In several frames of the artist Arthur Jafa’s seminal 2016 video collage of Black America, “Love Is the Message, the Message Is Death,” a felled bullrider scoops himself off the dirt.

It’s a moment anatomized in rich circumstantial detail by Ivan McClellan’s EIGHT SECONDS: Black Rodeo Culture (Damiani, $49.95). A convert to Black rodeo, the Kansas City, Kan., native understands that its stated purpose — eight seconds on an angry animal — conceals a whole world of tailgating, parading, mucking, rehearsal and style.

Rob, Rico, KB and Leka, Moorseboro, N.C.Credit…Ivan McClellan

Avery “Spanky” Ford, Las VegasCredit…Ivan McClellan

A retired bullrider strokes a muzzle in Oklahoma, his jewelry glinting; a toddler holds a riding crop in a truck bed; and a shirtless boy sips soda out of a can while a horse nuzzles for hay nearby. A man in a Compton Cowboys beanie nurses a blunt in his California horse pen. McClellan reveals, as Jafa does to more tragic effect, that even the quickest glimpses of a subculture can turn into spectacle.

Clarke Flowers, Cornelius, Ore.Credit…Ivan McClellan
Ronnie and Vallie, Jones, Okla.Credit…Ivan McClellan

Details like these revise the membership of an antique American archetype.

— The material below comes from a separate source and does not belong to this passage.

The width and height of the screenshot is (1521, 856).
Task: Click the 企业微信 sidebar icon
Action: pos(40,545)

So do McClellan’s vivid equestrian portraits, where a woman’s cable-knit sweater rhymes with her horse’s white braids and a stoic rider stands wrapped in a bridle the same blue as his headphones, his arms laced with intricate tattoos.

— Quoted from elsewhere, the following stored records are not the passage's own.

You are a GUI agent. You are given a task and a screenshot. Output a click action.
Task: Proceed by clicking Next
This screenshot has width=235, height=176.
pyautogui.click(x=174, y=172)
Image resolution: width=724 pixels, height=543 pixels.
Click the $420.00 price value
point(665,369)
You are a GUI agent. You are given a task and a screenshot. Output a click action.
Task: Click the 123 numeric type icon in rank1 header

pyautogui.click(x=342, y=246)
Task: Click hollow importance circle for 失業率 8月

Jadayia Kursh, Okmulgee, Okla.Credit…Ivan Mcclellan
Handoff, Okmulgee, Okla.Credit…Ivan Mcclellan

Because the photos are presented without places or dates, this respectful and revealing book can reasonably be taken as a portrait both national and timeless: an ur-text for the recent rodeo turn of Beyoncé, or the heady western meditations of Jordan Peele.